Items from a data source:
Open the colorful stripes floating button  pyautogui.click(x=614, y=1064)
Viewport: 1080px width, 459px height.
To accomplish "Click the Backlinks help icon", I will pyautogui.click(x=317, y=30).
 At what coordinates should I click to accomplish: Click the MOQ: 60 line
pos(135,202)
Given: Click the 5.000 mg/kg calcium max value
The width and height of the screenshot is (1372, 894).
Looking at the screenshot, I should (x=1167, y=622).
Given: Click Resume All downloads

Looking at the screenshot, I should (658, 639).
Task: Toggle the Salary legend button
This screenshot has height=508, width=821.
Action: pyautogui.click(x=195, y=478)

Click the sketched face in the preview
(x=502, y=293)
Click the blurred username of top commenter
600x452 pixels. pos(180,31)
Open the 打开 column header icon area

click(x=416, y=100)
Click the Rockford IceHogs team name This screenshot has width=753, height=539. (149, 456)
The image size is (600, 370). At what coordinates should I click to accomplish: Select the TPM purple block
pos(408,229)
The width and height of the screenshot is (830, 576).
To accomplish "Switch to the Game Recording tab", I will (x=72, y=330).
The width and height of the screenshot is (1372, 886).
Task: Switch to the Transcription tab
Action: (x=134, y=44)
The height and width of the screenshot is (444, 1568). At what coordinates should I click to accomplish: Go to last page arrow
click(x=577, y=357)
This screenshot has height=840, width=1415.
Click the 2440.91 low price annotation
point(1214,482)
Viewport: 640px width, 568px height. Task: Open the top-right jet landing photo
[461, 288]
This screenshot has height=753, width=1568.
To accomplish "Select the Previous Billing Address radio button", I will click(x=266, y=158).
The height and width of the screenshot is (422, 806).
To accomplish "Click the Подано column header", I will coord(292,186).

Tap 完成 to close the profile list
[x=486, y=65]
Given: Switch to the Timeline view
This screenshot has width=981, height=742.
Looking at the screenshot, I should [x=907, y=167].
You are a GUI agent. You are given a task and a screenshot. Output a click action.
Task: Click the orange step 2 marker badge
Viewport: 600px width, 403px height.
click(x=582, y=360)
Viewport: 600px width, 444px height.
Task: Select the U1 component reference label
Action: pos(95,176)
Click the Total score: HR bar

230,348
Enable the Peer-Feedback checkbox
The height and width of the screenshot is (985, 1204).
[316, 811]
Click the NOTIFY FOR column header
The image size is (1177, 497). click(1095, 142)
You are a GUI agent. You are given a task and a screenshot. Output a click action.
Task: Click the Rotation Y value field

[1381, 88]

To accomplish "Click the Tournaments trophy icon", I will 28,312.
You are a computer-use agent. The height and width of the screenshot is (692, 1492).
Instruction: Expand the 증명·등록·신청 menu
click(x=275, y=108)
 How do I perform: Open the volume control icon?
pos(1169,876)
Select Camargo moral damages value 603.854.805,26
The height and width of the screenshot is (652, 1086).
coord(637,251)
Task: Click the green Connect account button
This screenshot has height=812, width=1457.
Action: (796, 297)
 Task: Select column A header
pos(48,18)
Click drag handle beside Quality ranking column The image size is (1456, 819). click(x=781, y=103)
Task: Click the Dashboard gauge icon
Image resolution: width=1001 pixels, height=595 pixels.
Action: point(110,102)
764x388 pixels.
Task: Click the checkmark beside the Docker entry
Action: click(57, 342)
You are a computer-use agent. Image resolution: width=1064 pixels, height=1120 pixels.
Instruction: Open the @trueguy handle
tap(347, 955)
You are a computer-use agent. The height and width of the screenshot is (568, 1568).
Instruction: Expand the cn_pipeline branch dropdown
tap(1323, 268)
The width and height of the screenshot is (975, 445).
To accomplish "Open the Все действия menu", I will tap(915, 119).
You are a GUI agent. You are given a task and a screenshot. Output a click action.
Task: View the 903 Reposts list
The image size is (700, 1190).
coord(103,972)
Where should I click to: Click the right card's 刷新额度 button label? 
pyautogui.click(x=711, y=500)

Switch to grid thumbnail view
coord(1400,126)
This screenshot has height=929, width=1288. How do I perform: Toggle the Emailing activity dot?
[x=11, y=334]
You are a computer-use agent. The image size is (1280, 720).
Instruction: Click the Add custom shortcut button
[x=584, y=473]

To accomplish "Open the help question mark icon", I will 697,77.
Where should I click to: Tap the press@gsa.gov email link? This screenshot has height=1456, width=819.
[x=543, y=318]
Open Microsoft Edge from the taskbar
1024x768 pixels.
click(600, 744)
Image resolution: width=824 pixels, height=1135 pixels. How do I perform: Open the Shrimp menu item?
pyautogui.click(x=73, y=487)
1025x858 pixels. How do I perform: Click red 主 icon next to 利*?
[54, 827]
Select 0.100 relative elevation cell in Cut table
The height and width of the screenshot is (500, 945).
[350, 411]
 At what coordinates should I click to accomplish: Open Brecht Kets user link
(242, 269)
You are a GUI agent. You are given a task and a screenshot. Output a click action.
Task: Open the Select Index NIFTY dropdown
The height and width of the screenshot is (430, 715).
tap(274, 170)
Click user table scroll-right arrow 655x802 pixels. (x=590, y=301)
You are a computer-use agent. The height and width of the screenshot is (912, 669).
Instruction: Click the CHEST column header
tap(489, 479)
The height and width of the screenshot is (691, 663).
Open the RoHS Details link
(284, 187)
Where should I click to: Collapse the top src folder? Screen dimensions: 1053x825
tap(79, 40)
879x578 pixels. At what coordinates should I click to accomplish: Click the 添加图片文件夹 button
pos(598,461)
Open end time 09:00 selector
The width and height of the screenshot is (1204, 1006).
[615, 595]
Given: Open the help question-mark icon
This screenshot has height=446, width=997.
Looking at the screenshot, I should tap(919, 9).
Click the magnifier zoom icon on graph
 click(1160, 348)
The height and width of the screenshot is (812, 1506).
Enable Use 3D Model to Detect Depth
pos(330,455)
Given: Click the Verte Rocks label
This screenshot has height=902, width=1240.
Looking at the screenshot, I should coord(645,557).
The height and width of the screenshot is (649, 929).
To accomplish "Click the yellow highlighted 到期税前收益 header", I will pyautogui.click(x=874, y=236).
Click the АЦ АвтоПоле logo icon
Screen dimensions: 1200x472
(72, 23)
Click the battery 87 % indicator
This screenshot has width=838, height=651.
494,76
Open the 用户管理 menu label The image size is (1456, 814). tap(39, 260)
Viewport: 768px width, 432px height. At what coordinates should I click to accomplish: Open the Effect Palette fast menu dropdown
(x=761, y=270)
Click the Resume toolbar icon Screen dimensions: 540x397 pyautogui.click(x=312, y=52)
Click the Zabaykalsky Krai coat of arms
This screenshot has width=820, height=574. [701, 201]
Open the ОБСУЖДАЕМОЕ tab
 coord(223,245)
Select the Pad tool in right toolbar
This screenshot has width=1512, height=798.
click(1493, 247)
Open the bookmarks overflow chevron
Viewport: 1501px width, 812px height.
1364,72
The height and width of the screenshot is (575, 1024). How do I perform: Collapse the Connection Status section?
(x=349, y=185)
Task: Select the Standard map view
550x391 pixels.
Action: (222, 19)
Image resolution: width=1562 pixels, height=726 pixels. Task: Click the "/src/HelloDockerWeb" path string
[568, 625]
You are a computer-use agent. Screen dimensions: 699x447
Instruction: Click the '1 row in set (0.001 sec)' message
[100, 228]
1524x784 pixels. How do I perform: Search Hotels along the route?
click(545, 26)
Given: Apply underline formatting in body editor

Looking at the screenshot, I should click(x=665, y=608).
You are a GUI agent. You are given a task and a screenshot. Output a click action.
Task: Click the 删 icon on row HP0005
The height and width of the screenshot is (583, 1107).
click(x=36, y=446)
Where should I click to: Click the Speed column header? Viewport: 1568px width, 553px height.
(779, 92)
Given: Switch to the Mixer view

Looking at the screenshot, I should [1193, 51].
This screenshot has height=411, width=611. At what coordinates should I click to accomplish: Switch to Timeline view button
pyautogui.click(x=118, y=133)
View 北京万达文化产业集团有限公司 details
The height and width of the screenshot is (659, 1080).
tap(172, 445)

**WRITTEN TASK**
Copy out the records word for word, beginning with the line that contains "The height and width of the screenshot is (575, 1024)." and ending with the line that contains "Action: (222, 19)", both included.

**WRITTEN SOLUTION**
The height and width of the screenshot is (575, 1024). How do I perform: Collapse the Connection Status section?
(x=349, y=185)
Task: Select the Standard map view
550x391 pixels.
Action: (222, 19)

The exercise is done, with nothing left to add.